_Stored data entries_.
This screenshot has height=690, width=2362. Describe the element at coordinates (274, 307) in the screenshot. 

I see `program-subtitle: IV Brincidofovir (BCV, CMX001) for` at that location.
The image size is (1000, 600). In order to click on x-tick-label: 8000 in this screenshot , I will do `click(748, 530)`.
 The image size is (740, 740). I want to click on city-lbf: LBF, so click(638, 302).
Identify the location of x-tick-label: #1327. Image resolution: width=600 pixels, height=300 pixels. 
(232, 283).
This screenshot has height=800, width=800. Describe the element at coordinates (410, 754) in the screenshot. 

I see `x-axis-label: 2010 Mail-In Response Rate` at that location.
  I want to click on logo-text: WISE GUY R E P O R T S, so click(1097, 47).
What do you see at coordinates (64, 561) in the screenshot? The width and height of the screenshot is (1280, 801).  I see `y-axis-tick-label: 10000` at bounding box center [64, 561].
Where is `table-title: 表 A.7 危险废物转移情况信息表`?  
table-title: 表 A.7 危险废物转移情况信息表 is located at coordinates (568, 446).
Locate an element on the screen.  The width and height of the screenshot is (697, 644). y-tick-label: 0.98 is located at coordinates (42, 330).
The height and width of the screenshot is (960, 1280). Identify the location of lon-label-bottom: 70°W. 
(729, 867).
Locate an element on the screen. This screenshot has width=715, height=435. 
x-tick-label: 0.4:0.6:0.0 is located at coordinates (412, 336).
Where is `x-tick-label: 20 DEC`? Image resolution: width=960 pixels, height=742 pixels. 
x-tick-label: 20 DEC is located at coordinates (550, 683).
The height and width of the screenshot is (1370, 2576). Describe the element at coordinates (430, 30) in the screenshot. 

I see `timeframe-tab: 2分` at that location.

_Problem to work on_. Reproduce every line of the records, character for character.

_Answer space_.
This screenshot has height=690, width=2362. Describe the element at coordinates (274, 307) in the screenshot. 

I see `program-subtitle: IV Brincidofovir (BCV, CMX001) for` at that location.
The image size is (1000, 600). In order to click on x-tick-label: 8000 in this screenshot , I will do `click(748, 530)`.
 The image size is (740, 740). I want to click on city-lbf: LBF, so click(638, 302).
Identify the location of x-tick-label: #1327. Image resolution: width=600 pixels, height=300 pixels. 
(232, 283).
This screenshot has height=800, width=800. Describe the element at coordinates (410, 754) in the screenshot. 

I see `x-axis-label: 2010 Mail-In Response Rate` at that location.
  I want to click on logo-text: WISE GUY R E P O R T S, so click(1097, 47).
What do you see at coordinates (64, 561) in the screenshot? The width and height of the screenshot is (1280, 801).  I see `y-axis-tick-label: 10000` at bounding box center [64, 561].
Where is `table-title: 表 A.7 危险废物转移情况信息表`?  
table-title: 表 A.7 危险废物转移情况信息表 is located at coordinates (568, 446).
Locate an element on the screen.  The width and height of the screenshot is (697, 644). y-tick-label: 0.98 is located at coordinates (42, 330).
The height and width of the screenshot is (960, 1280). Identify the location of lon-label-bottom: 70°W. 
(729, 867).
Locate an element on the screen. This screenshot has width=715, height=435. 
x-tick-label: 0.4:0.6:0.0 is located at coordinates (412, 336).
Where is `x-tick-label: 20 DEC`? Image resolution: width=960 pixels, height=742 pixels. 
x-tick-label: 20 DEC is located at coordinates (550, 683).
The height and width of the screenshot is (1370, 2576). Describe the element at coordinates (430, 30) in the screenshot. 

I see `timeframe-tab: 2分` at that location.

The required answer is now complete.